>> begin STORED ROWS
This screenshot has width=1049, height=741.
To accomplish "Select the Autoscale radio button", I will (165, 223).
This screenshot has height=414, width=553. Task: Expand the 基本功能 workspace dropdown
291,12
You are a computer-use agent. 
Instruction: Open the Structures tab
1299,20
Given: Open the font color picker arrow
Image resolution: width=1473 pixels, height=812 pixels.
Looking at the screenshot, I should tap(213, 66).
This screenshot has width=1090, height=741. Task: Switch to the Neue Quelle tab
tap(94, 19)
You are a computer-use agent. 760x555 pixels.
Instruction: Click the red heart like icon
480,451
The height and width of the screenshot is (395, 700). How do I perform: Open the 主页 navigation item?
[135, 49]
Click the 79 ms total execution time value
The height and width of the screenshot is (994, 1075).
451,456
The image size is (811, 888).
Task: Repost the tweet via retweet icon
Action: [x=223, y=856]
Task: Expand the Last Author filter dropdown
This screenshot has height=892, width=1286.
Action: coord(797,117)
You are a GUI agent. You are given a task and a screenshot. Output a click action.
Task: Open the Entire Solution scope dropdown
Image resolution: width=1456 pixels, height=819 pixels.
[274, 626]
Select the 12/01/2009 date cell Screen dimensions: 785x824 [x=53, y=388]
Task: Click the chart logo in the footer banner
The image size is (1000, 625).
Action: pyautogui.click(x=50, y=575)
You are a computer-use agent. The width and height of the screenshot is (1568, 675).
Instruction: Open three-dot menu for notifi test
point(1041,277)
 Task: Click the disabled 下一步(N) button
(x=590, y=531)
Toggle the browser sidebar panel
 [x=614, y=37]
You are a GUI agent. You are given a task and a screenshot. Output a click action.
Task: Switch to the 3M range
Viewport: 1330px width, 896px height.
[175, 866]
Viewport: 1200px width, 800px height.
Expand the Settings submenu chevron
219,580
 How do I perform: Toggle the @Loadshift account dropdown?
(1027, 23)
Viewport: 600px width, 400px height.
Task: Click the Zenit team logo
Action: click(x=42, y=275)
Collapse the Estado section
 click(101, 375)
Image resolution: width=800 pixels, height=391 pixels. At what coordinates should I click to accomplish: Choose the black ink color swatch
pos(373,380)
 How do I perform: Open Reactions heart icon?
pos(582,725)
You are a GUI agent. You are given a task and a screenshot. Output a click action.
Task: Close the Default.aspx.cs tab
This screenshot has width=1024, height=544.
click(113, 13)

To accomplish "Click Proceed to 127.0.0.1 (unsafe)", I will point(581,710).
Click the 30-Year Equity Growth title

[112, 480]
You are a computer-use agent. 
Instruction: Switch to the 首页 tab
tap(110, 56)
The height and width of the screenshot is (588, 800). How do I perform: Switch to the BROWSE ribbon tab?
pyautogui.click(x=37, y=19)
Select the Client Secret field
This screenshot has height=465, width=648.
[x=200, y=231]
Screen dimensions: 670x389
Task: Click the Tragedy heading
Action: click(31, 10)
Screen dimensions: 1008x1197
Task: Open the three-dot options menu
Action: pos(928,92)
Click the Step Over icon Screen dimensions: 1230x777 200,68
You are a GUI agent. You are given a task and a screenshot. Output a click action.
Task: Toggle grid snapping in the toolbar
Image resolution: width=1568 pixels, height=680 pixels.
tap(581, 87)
>> end STORED ROWS
EXERCISE TASK: Copy out verbatim the lines of the records from the line containing "Viewport: 1200px width, 800px height." through the end of the records, including both the first and the last line.

WRITTEN ANSWER:
Viewport: 1200px width, 800px height.
Expand the Settings submenu chevron
219,580
 How do I perform: Toggle the @Loadshift account dropdown?
(1027, 23)
Viewport: 600px width, 400px height.
Task: Click the Zenit team logo
Action: click(x=42, y=275)
Collapse the Estado section
 click(101, 375)
Image resolution: width=800 pixels, height=391 pixels. At what coordinates should I click to accomplish: Choose the black ink color swatch
pos(373,380)
 How do I perform: Open Reactions heart icon?
pos(582,725)
You are a GUI agent. You are given a task and a screenshot. Output a click action.
Task: Close the Default.aspx.cs tab
This screenshot has width=1024, height=544.
click(113, 13)

To accomplish "Click Proceed to 127.0.0.1 (unsafe)", I will point(581,710).
Click the 30-Year Equity Growth title

[112, 480]
You are a computer-use agent. 
Instruction: Switch to the 首页 tab
tap(110, 56)
The height and width of the screenshot is (588, 800). How do I perform: Switch to the BROWSE ribbon tab?
pyautogui.click(x=37, y=19)
Select the Client Secret field
This screenshot has height=465, width=648.
[x=200, y=231]
Screen dimensions: 670x389
Task: Click the Tragedy heading
Action: click(31, 10)
Screen dimensions: 1008x1197
Task: Open the three-dot options menu
Action: pos(928,92)
Click the Step Over icon Screen dimensions: 1230x777 200,68
You are a GUI agent. You are given a task and a screenshot. Output a click action.
Task: Toggle grid snapping in the toolbar
Image resolution: width=1568 pixels, height=680 pixels.
tap(581, 87)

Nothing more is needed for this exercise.